Importante ressaltar que a adoção de medidas jurídicas desproporcionais para beneficiar pequenos municípios pode ensejar risco na higidez orçamentária estadual. Isso porque, ao adotar medidas que beneficiem exclusivamente esses municípios, além de criar uma situação de desigualdade em relação aos demais, pode afetar negativamente o orçamento estadual, considerando o quantitativo de 86 munícipios com população inferior à 50.000 (cinquenta mil) habitantes que estão inadimplentes. Nesse sentido, viabilizar transferências voluntárias para tais municípios pode acarretar em desequilíbrio da saúde financeira do Estado, visto que esses entes possuem menos recursos e menor capacidade de arrecadação e pagamento de dívidas.

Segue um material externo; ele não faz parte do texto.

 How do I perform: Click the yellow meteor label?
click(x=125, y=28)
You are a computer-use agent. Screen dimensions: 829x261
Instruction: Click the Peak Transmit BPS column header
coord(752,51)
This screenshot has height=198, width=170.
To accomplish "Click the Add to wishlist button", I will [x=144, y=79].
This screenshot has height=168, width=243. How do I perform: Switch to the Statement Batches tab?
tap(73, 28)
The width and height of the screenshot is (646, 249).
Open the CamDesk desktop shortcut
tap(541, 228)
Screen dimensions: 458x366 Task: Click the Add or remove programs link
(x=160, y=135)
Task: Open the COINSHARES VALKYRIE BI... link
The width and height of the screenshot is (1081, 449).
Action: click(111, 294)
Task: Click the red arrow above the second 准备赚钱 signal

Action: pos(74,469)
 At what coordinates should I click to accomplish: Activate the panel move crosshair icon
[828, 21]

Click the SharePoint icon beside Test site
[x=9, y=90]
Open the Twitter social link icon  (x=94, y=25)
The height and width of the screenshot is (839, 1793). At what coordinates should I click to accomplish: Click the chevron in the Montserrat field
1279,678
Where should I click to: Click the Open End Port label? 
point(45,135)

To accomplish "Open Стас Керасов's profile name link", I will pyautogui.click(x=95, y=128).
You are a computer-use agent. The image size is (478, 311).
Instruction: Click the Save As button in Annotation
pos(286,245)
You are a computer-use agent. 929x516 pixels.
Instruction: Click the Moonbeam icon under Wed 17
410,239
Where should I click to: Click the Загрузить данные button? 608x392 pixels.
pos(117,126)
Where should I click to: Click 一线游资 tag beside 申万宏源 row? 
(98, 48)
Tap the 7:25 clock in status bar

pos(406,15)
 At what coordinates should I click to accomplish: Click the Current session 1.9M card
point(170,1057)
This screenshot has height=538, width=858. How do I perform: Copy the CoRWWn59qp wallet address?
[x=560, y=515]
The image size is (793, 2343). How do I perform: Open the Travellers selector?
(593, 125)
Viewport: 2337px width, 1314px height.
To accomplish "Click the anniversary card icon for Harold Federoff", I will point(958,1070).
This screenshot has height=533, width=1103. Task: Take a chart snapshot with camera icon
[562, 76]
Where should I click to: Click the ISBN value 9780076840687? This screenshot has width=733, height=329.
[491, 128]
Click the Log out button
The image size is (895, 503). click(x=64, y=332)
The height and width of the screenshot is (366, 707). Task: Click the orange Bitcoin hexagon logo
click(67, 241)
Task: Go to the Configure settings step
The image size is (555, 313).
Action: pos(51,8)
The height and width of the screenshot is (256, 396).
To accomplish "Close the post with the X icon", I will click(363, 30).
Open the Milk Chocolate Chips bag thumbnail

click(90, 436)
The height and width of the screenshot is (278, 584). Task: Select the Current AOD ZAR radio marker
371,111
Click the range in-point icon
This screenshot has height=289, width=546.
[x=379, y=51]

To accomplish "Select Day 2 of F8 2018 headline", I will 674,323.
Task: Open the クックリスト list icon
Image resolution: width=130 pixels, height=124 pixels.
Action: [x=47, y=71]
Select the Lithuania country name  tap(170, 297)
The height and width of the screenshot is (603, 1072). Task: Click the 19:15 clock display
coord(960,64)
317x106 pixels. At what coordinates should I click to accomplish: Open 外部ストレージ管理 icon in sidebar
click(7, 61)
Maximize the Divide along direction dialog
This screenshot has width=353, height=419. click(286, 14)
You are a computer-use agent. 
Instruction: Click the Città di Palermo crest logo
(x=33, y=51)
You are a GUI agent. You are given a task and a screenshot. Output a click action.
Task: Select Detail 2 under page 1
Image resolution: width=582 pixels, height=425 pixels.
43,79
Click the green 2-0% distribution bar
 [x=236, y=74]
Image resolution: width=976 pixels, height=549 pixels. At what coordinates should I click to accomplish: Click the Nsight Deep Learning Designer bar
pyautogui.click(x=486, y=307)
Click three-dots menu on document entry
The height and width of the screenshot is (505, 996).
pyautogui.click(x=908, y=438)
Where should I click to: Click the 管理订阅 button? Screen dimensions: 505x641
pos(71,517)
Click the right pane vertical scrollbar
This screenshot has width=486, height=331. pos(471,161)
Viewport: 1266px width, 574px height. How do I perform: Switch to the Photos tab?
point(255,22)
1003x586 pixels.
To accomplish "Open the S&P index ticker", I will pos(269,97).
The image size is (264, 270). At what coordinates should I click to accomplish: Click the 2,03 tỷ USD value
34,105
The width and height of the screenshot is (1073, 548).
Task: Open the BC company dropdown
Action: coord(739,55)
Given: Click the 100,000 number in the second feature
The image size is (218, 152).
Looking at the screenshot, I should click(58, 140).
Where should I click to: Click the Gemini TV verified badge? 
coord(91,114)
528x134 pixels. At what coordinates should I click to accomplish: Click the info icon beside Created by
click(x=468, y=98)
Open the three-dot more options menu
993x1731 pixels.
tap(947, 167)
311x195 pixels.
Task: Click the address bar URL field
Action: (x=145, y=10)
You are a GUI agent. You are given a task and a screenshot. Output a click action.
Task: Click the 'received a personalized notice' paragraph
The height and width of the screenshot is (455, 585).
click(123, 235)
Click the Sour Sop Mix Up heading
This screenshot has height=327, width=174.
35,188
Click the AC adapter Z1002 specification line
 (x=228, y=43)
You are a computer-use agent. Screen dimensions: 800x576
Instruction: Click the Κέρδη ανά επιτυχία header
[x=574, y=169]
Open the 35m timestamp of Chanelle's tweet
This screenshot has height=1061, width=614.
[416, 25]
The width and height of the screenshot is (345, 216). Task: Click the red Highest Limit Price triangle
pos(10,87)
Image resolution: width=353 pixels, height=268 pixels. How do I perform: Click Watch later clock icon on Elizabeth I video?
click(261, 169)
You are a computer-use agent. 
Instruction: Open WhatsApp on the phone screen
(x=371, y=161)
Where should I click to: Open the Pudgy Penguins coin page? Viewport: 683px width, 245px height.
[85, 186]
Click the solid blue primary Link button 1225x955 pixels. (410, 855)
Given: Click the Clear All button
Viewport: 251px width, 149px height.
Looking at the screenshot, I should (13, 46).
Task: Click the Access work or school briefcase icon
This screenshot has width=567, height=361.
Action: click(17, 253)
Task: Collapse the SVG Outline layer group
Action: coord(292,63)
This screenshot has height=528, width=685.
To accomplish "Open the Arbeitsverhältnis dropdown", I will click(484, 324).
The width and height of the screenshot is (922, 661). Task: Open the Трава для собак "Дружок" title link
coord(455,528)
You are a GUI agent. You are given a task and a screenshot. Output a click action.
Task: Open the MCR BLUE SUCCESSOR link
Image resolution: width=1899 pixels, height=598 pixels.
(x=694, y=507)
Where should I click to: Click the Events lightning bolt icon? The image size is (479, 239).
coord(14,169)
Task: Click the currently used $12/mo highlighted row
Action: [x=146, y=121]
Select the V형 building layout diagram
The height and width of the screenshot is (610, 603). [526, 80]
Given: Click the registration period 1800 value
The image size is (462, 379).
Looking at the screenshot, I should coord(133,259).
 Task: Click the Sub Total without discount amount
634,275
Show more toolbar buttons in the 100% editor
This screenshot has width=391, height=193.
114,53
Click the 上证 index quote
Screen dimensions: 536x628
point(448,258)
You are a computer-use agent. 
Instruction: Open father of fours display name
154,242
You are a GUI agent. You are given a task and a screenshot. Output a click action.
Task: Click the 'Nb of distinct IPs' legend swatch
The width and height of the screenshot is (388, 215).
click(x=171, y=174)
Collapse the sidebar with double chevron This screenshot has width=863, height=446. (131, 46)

Por fim, instada a manifestar-se, a Procuradoria-Geral do Estado opinou pelo veto total ao projeto de lei pela sua inconstitucionalidade, de acordo com o tópico elencado no parecer, o qual acompanho integralmente:

(i)    Inconstitucionalidade formal, por invadis a competência do Poder Executivo para criar atribuições a entidades da Administração Pública e versar sobre seu funcionamento e organização - arts. 39, parágrafo único, II, "d" e 66, V, da Constituição Estadual; e

(ii)   Incompatibilidade com norma federal, por contrariar art. 25 da Lei Complementar nº 101/2000 que disciplina a transferência voluntária de recursos entre entes da Federação, uma vez que autoriza repasse à municípios com até 50.000 (cinquenta mil) habitantes, mesmo que inadimplentes, subtraindo relevante medida de controle das finanças públicas voltada para a responsabilidade na gestão fiscal.

Essas, Senhor Presidente, são as razões que me levaram a vetar integralmente o Projeto de Lei nº 07/2023, as quais ora submeto à apreciação dos membros dessa Casa de Leis.

Palácio Paiaguás, em Cuiabá,  22  de   março   de 2023.